**Problem to solve**
Copy all of the entries that follow, exactly.
==== Given data ====
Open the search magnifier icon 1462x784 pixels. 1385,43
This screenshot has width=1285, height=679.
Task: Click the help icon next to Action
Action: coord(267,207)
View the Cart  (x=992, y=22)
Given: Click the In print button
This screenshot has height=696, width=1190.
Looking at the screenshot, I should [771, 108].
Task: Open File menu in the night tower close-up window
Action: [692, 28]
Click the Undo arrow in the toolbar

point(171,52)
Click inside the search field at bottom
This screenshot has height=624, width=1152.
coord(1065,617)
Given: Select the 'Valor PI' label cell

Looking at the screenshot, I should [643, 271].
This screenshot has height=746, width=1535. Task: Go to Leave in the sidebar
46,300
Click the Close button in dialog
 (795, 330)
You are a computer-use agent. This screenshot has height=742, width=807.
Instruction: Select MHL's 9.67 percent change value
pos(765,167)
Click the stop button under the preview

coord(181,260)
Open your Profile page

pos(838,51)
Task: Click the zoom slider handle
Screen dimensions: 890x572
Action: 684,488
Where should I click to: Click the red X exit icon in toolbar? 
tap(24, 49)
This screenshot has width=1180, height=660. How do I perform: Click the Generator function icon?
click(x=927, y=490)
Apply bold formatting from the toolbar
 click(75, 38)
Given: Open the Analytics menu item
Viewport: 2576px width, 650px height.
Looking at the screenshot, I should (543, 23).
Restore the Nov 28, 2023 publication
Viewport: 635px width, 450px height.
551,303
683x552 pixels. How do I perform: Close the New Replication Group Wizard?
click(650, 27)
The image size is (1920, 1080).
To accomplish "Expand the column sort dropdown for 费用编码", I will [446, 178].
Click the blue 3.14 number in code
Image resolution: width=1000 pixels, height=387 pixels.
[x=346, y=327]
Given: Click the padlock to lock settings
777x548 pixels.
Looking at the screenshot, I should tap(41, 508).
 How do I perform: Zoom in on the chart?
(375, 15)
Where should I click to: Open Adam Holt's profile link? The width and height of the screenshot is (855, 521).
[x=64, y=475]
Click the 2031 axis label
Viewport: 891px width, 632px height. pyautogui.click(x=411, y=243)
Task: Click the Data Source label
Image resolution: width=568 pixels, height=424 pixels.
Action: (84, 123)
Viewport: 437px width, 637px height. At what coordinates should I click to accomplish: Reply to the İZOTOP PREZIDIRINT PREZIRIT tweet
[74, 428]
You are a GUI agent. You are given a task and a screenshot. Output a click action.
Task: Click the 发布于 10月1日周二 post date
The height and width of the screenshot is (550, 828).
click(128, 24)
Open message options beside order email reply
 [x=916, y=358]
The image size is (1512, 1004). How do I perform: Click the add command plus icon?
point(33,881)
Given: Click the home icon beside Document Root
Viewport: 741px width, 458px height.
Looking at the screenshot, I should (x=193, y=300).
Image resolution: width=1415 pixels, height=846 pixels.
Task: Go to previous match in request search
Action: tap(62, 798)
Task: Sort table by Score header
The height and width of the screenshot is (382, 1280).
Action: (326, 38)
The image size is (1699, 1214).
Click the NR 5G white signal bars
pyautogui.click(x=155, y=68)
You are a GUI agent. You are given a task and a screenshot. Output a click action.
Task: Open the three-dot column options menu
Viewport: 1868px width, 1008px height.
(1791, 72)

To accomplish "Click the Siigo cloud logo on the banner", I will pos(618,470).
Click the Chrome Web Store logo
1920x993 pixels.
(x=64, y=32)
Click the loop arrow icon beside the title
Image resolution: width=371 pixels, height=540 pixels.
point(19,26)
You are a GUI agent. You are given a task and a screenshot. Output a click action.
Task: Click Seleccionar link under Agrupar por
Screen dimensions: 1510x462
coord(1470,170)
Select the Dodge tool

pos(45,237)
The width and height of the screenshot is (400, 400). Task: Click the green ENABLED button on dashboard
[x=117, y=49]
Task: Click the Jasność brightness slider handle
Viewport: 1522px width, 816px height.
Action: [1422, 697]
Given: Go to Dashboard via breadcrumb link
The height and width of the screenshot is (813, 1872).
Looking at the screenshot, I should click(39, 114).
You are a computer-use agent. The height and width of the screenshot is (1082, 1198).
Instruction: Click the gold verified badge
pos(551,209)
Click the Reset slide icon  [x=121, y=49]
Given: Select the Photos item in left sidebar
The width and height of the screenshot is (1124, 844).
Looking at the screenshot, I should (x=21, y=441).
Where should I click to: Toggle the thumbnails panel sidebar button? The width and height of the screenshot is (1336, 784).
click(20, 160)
====
**Reply**
Open the search magnifier icon 1462x784 pixels. 1385,43
This screenshot has width=1285, height=679.
Task: Click the help icon next to Action
Action: coord(267,207)
View the Cart  (x=992, y=22)
Given: Click the In print button
This screenshot has height=696, width=1190.
Looking at the screenshot, I should [771, 108].
Task: Open File menu in the night tower close-up window
Action: [692, 28]
Click the Undo arrow in the toolbar

point(171,52)
Click inside the search field at bottom
This screenshot has height=624, width=1152.
coord(1065,617)
Given: Select the 'Valor PI' label cell

Looking at the screenshot, I should [643, 271].
This screenshot has height=746, width=1535. Task: Go to Leave in the sidebar
46,300
Click the Close button in dialog
 (795, 330)
You are a computer-use agent. This screenshot has height=742, width=807.
Instruction: Select MHL's 9.67 percent change value
pos(765,167)
Click the stop button under the preview

coord(181,260)
Open your Profile page

pos(838,51)
Task: Click the zoom slider handle
Screen dimensions: 890x572
Action: 684,488
Where should I click to: Click the red X exit icon in toolbar? 
tap(24, 49)
This screenshot has width=1180, height=660. How do I perform: Click the Generator function icon?
click(x=927, y=490)
Apply bold formatting from the toolbar
 click(75, 38)
Given: Open the Analytics menu item
Viewport: 2576px width, 650px height.
Looking at the screenshot, I should (543, 23).
Restore the Nov 28, 2023 publication
Viewport: 635px width, 450px height.
551,303
683x552 pixels. How do I perform: Close the New Replication Group Wizard?
click(650, 27)
The image size is (1920, 1080).
To accomplish "Expand the column sort dropdown for 费用编码", I will [446, 178].
Click the blue 3.14 number in code
Image resolution: width=1000 pixels, height=387 pixels.
[x=346, y=327]
Given: Click the padlock to lock settings
777x548 pixels.
Looking at the screenshot, I should tap(41, 508).
 How do I perform: Zoom in on the chart?
(375, 15)
Where should I click to: Open Adam Holt's profile link? The width and height of the screenshot is (855, 521).
[x=64, y=475]
Click the 2031 axis label
Viewport: 891px width, 632px height. pyautogui.click(x=411, y=243)
Task: Click the Data Source label
Image resolution: width=568 pixels, height=424 pixels.
Action: (84, 123)
Viewport: 437px width, 637px height. At what coordinates should I click to accomplish: Reply to the İZOTOP PREZIDIRINT PREZIRIT tweet
[74, 428]
You are a GUI agent. You are given a task and a screenshot. Output a click action.
Task: Click the 发布于 10月1日周二 post date
The height and width of the screenshot is (550, 828).
click(128, 24)
Open message options beside order email reply
 [x=916, y=358]
The image size is (1512, 1004). How do I perform: Click the add command plus icon?
point(33,881)
Given: Click the home icon beside Document Root
Viewport: 741px width, 458px height.
Looking at the screenshot, I should (x=193, y=300).
Image resolution: width=1415 pixels, height=846 pixels.
Task: Go to previous match in request search
Action: tap(62, 798)
Task: Sort table by Score header
The height and width of the screenshot is (382, 1280).
Action: (326, 38)
The image size is (1699, 1214).
Click the NR 5G white signal bars
pyautogui.click(x=155, y=68)
You are a GUI agent. You are given a task and a screenshot. Output a click action.
Task: Open the three-dot column options menu
Viewport: 1868px width, 1008px height.
(1791, 72)

To accomplish "Click the Siigo cloud logo on the banner", I will pos(618,470).
Click the Chrome Web Store logo
1920x993 pixels.
(x=64, y=32)
Click the loop arrow icon beside the title
Image resolution: width=371 pixels, height=540 pixels.
point(19,26)
You are a GUI agent. You are given a task and a screenshot. Output a click action.
Task: Click Seleccionar link under Agrupar por
Screen dimensions: 1510x462
coord(1470,170)
Select the Dodge tool

pos(45,237)
The width and height of the screenshot is (400, 400). Task: Click the green ENABLED button on dashboard
[x=117, y=49]
Task: Click the Jasność brightness slider handle
Viewport: 1522px width, 816px height.
Action: [1422, 697]
Given: Go to Dashboard via breadcrumb link
The height and width of the screenshot is (813, 1872).
Looking at the screenshot, I should click(39, 114).
You are a computer-use agent. The height and width of the screenshot is (1082, 1198).
Instruction: Click the gold verified badge
pos(551,209)
Click the Reset slide icon  [x=121, y=49]
Given: Select the Photos item in left sidebar
The width and height of the screenshot is (1124, 844).
Looking at the screenshot, I should (x=21, y=441).
Where should I click to: Toggle the thumbnails panel sidebar button? The width and height of the screenshot is (1336, 784).
click(20, 160)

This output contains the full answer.